A wild week for markets closed on a decidedly dour note, as US equities fell sharply into the weekend.
A day on from one of the most remarkable intraday reversals in history, stocks slid more than 2% on Wall Street. The Nasdaq bled 3%. Friday’s selloff pushed the S&P lower for a fourth week in five and a seventh in nine. 94% of index constituents fell, after the same percentage rose during the prior day’s fireworks.
In a very inauspicious, if predictable, development, long-end UK yields rose more than 20bps despite Liz Truss’s fiscal U-turn and a “bounced Exchequer,” to borrow a quip from BMO’s rates team. It’s anyone’s guess how UK markets will trade when the Bank of England’s backstop expires next week. The market is broken (figure below).
Note that the tumult seen since late last month makes COVID look tame (shaded grey circles), at least on some simple metrics and comparisons.
“As a coal mine canary the gilt/linker market is troubling, particularly in light of Janet Yellen’s recent speech echoing concerns regarding liquidity in US Treasurys,” BMO’s Ian Lyngen and Ben Jeffery wrote. “Investors have long lamented the strained liquidity that’s come to characterize this year’s price action.”
That winks at the overriding concern for market participants — namely, the prospect of more breakage and more “accidents” as the Fed continues along the path to a terminal rate that could be as high as 5% according to markets, or higher depending on who you ask.
With that in mind, both Larry Summers and Jamie Dimon on Friday warned on the likelihood of additional market events. “I doubt we’ve seen the last mine go off. Some of them might be in the private sector,” Summers told Bloomberg’s David Westin. “I think more of them may be international.”
Summers said one of his biggest takeaways from the IMF meetings in Washington this week was the sheer number of countries “reporting difficulty in getting market access.” He chided finance ministers and central bankers for talking up big ideas about green transitions, but doing very little to address the fact that in the here and now, “many” countries “can’t even issue a bond.”
Meanwhile, on JPMorgan’s Q3 conference call, Dimon talked to analysts about “surprises.” “So, the LDI thing is a bump in the road, and I think the Bank of England is also trying to get through this without changing monetary policy and QT,” he remarked, adding that he was “surprised to see how much leverage there was in some of those pension plans.”
Dimon continued. “My experience in life has been you have things like what we’re going through today — there are going to be other surprises. Someone is going to be offside.” Although JPMorgan doesn’t currently see anything that “looks systemic,” Dimon cautioned that “there is leverage.”
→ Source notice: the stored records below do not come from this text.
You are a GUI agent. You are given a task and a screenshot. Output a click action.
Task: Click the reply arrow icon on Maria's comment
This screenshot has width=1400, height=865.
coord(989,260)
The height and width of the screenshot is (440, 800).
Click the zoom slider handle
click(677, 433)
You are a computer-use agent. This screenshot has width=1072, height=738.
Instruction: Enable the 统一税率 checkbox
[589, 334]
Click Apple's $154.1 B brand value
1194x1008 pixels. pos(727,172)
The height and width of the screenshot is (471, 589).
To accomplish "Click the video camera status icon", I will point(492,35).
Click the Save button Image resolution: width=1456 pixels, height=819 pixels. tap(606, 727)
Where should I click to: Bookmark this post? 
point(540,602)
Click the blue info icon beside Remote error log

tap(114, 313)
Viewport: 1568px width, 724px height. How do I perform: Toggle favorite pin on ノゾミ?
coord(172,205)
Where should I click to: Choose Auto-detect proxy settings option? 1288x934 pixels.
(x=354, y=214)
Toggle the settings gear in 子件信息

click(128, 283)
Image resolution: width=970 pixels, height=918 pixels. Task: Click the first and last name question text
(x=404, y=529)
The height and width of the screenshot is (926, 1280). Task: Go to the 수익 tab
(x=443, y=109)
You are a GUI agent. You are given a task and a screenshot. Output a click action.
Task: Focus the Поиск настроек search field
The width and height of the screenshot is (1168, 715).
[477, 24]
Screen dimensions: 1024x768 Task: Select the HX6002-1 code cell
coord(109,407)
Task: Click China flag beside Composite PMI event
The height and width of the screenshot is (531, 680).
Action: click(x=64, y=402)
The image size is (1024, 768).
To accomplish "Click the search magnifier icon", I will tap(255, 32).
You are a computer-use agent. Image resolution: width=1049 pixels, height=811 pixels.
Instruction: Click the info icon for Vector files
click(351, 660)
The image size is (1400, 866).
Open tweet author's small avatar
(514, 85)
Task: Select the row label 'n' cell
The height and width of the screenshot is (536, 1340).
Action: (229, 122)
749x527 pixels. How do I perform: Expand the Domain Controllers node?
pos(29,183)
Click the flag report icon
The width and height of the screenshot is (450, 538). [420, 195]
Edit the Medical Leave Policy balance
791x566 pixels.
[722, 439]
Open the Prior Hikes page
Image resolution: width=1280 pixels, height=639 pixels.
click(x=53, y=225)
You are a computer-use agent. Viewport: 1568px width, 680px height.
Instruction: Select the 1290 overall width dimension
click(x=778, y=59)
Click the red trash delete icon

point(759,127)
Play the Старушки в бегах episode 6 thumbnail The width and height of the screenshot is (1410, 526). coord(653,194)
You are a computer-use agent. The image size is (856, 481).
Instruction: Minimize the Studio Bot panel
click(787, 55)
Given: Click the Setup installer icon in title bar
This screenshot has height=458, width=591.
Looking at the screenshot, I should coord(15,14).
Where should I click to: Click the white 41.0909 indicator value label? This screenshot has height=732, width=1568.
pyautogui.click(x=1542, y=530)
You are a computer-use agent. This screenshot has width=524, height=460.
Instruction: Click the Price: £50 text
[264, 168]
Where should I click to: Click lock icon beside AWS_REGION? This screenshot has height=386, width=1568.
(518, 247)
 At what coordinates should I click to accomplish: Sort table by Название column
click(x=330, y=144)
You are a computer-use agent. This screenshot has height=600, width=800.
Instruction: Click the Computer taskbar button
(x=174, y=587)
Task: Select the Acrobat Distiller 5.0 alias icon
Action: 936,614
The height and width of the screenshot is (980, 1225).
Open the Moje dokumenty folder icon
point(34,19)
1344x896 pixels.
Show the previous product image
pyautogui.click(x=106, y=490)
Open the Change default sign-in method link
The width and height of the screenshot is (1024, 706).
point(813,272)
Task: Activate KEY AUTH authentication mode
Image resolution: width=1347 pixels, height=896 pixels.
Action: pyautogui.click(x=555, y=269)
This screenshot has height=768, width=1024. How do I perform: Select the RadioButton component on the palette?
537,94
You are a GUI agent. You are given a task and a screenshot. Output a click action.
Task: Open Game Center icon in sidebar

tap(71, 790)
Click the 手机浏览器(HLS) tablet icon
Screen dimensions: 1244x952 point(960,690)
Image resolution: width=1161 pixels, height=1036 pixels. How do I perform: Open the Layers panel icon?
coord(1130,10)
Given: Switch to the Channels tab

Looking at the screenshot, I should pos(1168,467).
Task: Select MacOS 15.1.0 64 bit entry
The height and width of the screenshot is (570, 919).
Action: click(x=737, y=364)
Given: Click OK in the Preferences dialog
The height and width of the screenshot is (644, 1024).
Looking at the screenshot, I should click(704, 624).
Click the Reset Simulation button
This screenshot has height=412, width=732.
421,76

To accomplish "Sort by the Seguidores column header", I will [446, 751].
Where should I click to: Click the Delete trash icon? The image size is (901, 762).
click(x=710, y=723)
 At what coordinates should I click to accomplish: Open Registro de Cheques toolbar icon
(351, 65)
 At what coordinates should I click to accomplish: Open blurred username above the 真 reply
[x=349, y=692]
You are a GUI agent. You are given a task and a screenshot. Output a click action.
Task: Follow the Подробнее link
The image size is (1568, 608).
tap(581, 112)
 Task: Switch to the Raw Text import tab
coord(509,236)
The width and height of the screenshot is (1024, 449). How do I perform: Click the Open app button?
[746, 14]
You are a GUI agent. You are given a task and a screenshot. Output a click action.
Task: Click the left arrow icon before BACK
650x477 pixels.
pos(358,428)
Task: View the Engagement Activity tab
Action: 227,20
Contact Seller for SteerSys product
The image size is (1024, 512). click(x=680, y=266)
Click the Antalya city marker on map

He also touched on the liquidity issue. “You already see very low liquidity, so, something like the LDI thing could cause more issues down the road if it happens constantly,” he said. On the bright side, “the banking system itself is extraordinarily strong,” according to the world’s foremost banker.
H-Man, in 2008 we only discovered the extent of the leverage after the bomb detonated. Toss in the fact Yellen is concerned about liquidity in the treasury market due to a lack of buyers while running off millions of treasuries. Short term treasuries are over 4%, if that market moves to 6% or 7%, who is buying equities? So yeah I agree with Dimon, there are probably a lot of surprises that will show up.
I have Hemingway on my mind tonight… First gradually, then suddenly.
The music is stopping. Some are caught without chairs.
High leverage in a pension plan. Wonderful.
When the Fed, and the whole world, were printing money, I’m sure returns in those pension plans were great. Although no one was complaining at the time, there is a cost to all that leverage, that society must pay. One man’s windfall comes at the expense of everyone else. To some extent, it is a zero-sum game.
Now all the excesses are reversed, and those who were over-leveraged become exposed.
At some point the Fed pivot. Something will break that they care about.
Janet Yellen now talking about the need for more liquidity. Wonderful. They are barely out of the gate, and they already want to pivot.
I think something is broken with the economic system, when the Fed is so pivotal, so to speak. Investment returns are entirely a function of whether or not you are properly in line with the Fed, at a particular moment in time.
As they are tightening, various short trades will work. Once they start to loosen again, you must lever long.
Get the Fed right, and you are golden. Get the Fed wrong, and you are screwed.
Liquidity in markets was the major flaw/downside in the Volcker rule. If the regulator. The Fed/Basel rules should reduce reserves set aside for us treasury/agency mortgages to encourage banks to buy and make markets in them.
“Liz Truss has underlined her apparent intention to rip up recent economic policies by removing Tom Scholar as the most senior civil servant in the Treasury, despite warnings that his experience could prove vital this winter.”
“Doesn’t matter who is in charge, Brexit has made it impossible for any government to stop U.K. economic decline.”
SLB
Brexit has always seemed like one of the most mindless stupid decisions of all time. How did they think cutting all simple ties with the rest of developed Europe would benefit them? No ties, no help. The pound is in the tank, trade is more difficult. Greece and Spain, here we come.